5 seconds of random space switching each time macbook wakes from sleep

On my Macbook Air (mid 2012) running Mavericks I’ve started experiencing a problem with TotalSpaces2 in the last few months. Each time I wake the computer from sleep, it instantly begins switching randomly between spaces for about 30 seconds. After 30 seconds it stops on a space, and everything works fine again. Anyone else experiencing this or know of a solution?

Thanks,
Erich

Hi Erich,

I can’t think why that would be. What are your hotkeys set to?
Does it happen when you are running some particular applications?
Does this only happen when TotalSpaces is running?

First, a correction: after paying closer attention it’s really only about 5 seconds of switching. Still it seems like something that shouldn’t happen. It only happens after the computer has been asleep for several hours. It doesnt happen if I just close the lid and then open it after in a minute or so.

Is there a way to simulate a long sleep from the terminal, so I can test quickly whether it happens when Totalspaces or other applications are running?

Hotkeys are:
shift+option+arrow to change space
shift+option+space for overview grid
space bar to toggle expose. Nothing is set for move current window, mouse, or instant expose.

Update: I believe the sleep state from which the issue occurs is called standby. Normally the laptop goes into standby after 1.5 hours of sleep disconnected from the power supply. I was able to get it to go into standby about a minute after closing the lid, by entering the terminal command “sudo pmset -a standbydelay 0”. I close the lid, disconnect the power cable, wait a minute, and when I open it’s waking from standby.

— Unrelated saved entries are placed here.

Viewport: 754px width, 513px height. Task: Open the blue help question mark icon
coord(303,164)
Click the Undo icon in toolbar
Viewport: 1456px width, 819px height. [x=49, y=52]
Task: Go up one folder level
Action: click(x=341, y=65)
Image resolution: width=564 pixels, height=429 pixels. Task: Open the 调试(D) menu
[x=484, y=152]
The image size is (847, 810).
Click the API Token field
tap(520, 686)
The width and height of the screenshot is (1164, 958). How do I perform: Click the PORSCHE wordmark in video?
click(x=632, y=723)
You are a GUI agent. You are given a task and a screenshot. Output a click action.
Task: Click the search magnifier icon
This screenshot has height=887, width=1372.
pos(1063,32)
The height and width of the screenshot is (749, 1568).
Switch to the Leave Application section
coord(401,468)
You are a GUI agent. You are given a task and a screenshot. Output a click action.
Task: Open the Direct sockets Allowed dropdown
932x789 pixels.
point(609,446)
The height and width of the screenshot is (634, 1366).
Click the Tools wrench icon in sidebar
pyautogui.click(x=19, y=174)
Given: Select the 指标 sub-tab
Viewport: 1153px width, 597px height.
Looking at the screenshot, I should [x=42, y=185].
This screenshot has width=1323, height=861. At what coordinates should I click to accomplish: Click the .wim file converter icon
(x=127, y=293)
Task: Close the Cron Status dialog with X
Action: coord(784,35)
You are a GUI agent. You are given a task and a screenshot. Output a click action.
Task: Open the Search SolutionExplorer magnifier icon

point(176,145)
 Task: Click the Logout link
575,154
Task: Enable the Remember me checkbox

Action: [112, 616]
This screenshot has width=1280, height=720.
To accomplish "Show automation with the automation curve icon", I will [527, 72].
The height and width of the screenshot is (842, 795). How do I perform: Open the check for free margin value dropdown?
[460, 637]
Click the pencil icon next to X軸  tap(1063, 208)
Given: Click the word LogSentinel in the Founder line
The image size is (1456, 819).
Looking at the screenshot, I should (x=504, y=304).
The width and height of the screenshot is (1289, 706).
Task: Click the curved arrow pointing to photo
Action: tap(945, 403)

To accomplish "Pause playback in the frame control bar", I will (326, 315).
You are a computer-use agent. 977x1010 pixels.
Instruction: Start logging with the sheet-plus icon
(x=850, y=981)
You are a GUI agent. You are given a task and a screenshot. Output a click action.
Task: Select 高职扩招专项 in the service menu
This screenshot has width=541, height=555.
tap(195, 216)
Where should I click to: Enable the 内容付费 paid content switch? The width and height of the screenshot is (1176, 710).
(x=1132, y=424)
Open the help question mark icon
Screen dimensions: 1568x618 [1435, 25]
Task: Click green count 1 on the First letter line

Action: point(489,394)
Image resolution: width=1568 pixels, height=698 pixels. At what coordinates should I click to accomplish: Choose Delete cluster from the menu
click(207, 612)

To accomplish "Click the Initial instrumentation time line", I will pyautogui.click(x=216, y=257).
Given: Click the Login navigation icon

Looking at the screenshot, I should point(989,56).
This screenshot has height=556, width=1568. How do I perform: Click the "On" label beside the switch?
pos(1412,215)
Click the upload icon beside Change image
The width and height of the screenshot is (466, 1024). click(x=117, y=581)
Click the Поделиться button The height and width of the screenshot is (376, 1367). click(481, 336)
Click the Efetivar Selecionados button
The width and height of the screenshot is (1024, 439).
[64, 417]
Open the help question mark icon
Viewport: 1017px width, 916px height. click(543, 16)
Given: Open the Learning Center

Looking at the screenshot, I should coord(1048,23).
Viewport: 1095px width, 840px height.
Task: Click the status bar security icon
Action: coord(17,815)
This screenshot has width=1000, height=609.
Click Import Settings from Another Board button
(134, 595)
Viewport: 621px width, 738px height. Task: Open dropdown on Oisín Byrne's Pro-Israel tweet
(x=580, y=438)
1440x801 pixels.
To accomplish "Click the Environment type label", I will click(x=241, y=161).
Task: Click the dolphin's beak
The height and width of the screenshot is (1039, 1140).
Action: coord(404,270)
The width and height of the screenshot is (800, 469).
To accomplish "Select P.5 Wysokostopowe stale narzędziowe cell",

I tried this several times with totalspaces running and it did the random switching thing a few times, but not every time. Sometimes it would just move one space over when it woke up, sometimes it didn’t switch any spaces at all, and a couple of times it switched spaces randomly for about 5 seconds. I then quit totalspaces and tried waking from standby several more times. It never did any random switching when totalspaces wasn’t running.

I’ll try this again in a day or two when I get some time to really experiment with it. The programs I’m currently running are safari, calendar, excel, and tap forms database. Thanks for your attention to my problem.

(edited because autocorrect messed up the terminal command: it’s “standbydelay” not “standby delay”)

Thanks for your investigations.

Unfortunately I still don’t understand why this is happening.

Is there anything in the Console.app logs that might indicate what’s going on?

If I understand the question correctly, you’re asking to check the logs in Console (under utilities)? I opened Console and searched where it says “string matching” for terms such as totalspaces, total, spaces, binary age, binary, etc. Nothing showed up. I looked through the log list (left hand column) and opened all the ~/Library/Logs lists, but couldn’t find anything that obviously relates to TotalSpaces.

Thanks!

In Console.app you should be looking at All Messages from the left column.
I would expect to see something at least resulting from a search for TotalSpaces, but searching for Dock may also be useful.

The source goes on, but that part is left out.